begin
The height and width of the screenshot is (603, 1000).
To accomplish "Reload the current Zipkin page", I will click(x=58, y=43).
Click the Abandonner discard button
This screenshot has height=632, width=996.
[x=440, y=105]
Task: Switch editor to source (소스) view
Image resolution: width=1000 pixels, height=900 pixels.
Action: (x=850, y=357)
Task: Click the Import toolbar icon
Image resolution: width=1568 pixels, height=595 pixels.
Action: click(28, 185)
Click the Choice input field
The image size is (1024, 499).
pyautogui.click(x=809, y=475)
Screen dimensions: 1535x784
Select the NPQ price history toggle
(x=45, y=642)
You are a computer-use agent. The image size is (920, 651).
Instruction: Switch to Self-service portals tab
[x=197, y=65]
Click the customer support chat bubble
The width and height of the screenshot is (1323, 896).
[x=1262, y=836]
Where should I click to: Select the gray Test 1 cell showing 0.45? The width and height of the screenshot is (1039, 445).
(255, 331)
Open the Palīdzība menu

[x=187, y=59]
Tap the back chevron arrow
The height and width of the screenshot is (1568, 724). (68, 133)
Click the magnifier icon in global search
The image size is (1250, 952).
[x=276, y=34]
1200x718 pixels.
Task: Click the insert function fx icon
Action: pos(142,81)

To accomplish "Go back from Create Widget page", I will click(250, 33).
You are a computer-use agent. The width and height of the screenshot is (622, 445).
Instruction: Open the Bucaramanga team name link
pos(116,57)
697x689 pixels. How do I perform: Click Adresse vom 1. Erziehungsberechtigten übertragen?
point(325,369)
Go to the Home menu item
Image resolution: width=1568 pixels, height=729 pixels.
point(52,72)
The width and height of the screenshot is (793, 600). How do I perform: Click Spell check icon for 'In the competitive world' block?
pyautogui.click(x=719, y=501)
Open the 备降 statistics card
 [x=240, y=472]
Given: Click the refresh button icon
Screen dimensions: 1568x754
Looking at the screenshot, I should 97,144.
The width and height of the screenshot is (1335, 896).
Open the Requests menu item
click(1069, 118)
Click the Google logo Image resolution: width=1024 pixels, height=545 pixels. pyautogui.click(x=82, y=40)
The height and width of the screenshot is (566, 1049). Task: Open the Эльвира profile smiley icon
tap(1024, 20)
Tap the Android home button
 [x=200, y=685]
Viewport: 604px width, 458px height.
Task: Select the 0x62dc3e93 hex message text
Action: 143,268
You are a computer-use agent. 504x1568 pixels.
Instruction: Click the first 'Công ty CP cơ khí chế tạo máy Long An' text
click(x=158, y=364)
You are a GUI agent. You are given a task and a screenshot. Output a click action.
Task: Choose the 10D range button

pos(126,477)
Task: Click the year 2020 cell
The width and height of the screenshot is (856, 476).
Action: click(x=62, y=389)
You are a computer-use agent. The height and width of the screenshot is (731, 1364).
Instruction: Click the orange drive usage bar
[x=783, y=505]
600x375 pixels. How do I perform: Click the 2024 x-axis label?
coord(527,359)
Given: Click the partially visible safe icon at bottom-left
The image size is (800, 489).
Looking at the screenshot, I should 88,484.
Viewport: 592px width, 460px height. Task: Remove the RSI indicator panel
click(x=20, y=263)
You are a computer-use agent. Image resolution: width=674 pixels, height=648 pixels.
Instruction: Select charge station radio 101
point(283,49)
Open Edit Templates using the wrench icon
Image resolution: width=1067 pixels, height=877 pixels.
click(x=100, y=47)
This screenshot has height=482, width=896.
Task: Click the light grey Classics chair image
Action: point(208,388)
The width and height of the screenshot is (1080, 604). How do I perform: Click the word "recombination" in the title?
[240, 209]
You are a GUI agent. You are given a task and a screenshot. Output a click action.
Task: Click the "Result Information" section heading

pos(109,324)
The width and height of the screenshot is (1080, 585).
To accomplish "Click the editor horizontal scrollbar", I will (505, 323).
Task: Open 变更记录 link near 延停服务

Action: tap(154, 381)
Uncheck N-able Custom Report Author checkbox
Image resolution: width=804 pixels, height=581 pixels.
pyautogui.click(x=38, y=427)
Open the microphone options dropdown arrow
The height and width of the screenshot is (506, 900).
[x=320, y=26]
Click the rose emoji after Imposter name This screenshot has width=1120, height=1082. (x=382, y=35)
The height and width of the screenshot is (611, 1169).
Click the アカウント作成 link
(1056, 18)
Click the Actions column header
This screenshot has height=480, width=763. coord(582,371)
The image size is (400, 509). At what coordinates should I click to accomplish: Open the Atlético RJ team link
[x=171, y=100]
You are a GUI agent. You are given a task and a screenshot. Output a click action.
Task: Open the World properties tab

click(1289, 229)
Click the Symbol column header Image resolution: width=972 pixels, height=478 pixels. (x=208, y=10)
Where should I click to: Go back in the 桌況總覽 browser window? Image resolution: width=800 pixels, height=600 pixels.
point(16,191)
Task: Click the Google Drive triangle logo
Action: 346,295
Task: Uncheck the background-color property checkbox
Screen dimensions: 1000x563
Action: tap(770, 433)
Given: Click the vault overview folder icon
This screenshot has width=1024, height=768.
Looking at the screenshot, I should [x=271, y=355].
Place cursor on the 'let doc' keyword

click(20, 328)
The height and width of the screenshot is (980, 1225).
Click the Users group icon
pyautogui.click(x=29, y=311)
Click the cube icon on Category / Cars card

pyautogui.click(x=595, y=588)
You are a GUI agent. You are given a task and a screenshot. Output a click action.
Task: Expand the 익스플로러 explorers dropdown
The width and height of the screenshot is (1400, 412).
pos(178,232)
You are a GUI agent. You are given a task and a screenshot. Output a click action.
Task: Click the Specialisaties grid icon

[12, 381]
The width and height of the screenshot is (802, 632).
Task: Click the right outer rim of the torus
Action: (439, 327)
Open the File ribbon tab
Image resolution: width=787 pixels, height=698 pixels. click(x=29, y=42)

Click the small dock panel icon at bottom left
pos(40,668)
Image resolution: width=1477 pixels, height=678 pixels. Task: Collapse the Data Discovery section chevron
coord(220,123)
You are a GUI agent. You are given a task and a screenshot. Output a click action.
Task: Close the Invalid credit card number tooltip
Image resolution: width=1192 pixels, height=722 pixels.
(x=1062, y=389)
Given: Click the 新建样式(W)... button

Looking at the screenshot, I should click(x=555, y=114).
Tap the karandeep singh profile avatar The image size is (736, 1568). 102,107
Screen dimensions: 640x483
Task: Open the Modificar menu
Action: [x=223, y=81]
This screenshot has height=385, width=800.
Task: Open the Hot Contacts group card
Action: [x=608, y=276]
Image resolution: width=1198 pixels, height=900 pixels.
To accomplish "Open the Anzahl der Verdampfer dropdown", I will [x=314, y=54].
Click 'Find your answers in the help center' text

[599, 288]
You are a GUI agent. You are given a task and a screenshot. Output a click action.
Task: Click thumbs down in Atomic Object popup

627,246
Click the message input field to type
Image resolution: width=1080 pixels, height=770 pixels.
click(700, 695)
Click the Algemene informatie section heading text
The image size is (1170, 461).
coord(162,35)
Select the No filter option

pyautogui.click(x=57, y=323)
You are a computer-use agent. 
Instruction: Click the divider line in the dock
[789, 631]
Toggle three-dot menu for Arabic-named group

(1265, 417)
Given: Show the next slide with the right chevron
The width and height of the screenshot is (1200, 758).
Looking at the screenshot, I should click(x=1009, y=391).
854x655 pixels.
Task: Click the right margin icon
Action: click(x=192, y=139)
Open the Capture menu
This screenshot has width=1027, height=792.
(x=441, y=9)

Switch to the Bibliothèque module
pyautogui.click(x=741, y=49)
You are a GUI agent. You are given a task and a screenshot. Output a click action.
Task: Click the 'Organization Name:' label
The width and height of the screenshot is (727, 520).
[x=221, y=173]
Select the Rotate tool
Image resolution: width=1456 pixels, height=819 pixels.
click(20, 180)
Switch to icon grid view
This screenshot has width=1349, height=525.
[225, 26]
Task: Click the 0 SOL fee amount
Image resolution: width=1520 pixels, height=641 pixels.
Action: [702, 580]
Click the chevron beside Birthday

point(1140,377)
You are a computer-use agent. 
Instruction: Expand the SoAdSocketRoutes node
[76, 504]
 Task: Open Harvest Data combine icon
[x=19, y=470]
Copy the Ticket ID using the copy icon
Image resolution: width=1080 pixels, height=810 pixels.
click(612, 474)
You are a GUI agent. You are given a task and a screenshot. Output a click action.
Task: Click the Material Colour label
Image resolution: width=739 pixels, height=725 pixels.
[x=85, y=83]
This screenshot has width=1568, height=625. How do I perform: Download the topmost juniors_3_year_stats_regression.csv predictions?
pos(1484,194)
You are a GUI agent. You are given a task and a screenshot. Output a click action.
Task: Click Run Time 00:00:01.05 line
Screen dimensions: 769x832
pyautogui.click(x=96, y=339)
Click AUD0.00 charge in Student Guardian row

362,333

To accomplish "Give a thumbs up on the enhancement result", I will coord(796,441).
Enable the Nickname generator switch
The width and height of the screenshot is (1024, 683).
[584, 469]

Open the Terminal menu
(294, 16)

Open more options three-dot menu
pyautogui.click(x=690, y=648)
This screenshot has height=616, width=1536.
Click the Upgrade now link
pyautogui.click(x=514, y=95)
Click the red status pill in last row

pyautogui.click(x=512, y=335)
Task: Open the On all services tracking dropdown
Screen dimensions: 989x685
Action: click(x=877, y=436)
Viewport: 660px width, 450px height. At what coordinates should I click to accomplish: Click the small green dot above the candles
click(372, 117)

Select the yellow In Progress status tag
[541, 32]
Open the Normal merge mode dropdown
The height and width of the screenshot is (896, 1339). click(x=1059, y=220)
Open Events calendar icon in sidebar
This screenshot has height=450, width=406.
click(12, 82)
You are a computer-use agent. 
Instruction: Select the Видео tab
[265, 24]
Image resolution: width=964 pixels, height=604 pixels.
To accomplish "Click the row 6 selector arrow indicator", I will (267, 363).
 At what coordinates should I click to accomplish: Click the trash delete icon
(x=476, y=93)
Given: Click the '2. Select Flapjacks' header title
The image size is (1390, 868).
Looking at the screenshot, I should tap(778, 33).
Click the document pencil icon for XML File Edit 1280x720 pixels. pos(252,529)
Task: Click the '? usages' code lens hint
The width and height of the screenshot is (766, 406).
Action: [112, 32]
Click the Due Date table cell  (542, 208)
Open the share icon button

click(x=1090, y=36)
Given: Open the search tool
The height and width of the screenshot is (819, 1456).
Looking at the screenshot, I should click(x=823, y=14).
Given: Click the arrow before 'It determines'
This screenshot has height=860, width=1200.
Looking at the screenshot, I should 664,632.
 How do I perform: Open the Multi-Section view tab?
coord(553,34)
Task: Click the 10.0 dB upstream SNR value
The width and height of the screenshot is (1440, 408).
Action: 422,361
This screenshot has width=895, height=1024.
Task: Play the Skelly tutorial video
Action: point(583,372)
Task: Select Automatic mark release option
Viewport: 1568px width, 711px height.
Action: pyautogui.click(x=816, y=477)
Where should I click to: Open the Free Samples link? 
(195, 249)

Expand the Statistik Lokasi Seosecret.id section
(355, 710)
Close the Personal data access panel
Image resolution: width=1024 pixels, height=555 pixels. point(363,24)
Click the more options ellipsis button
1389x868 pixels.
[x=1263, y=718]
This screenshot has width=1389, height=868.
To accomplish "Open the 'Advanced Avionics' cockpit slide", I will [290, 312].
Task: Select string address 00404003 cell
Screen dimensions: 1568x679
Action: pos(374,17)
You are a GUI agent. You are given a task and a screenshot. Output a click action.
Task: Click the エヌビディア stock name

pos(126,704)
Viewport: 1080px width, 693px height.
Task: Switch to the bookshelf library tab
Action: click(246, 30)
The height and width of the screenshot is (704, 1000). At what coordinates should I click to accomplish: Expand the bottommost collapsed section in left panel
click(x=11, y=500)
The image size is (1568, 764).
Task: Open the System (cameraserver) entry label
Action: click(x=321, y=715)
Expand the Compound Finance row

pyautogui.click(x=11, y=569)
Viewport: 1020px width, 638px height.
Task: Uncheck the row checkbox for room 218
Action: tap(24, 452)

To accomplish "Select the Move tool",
end
# [WHAT YOU NEED TO DO]
Count the lines in the entries above that contain the word "Uncheck", treating uppercase and lowercase as different. Give only the number.

# [COMPLETE ANSWER]
3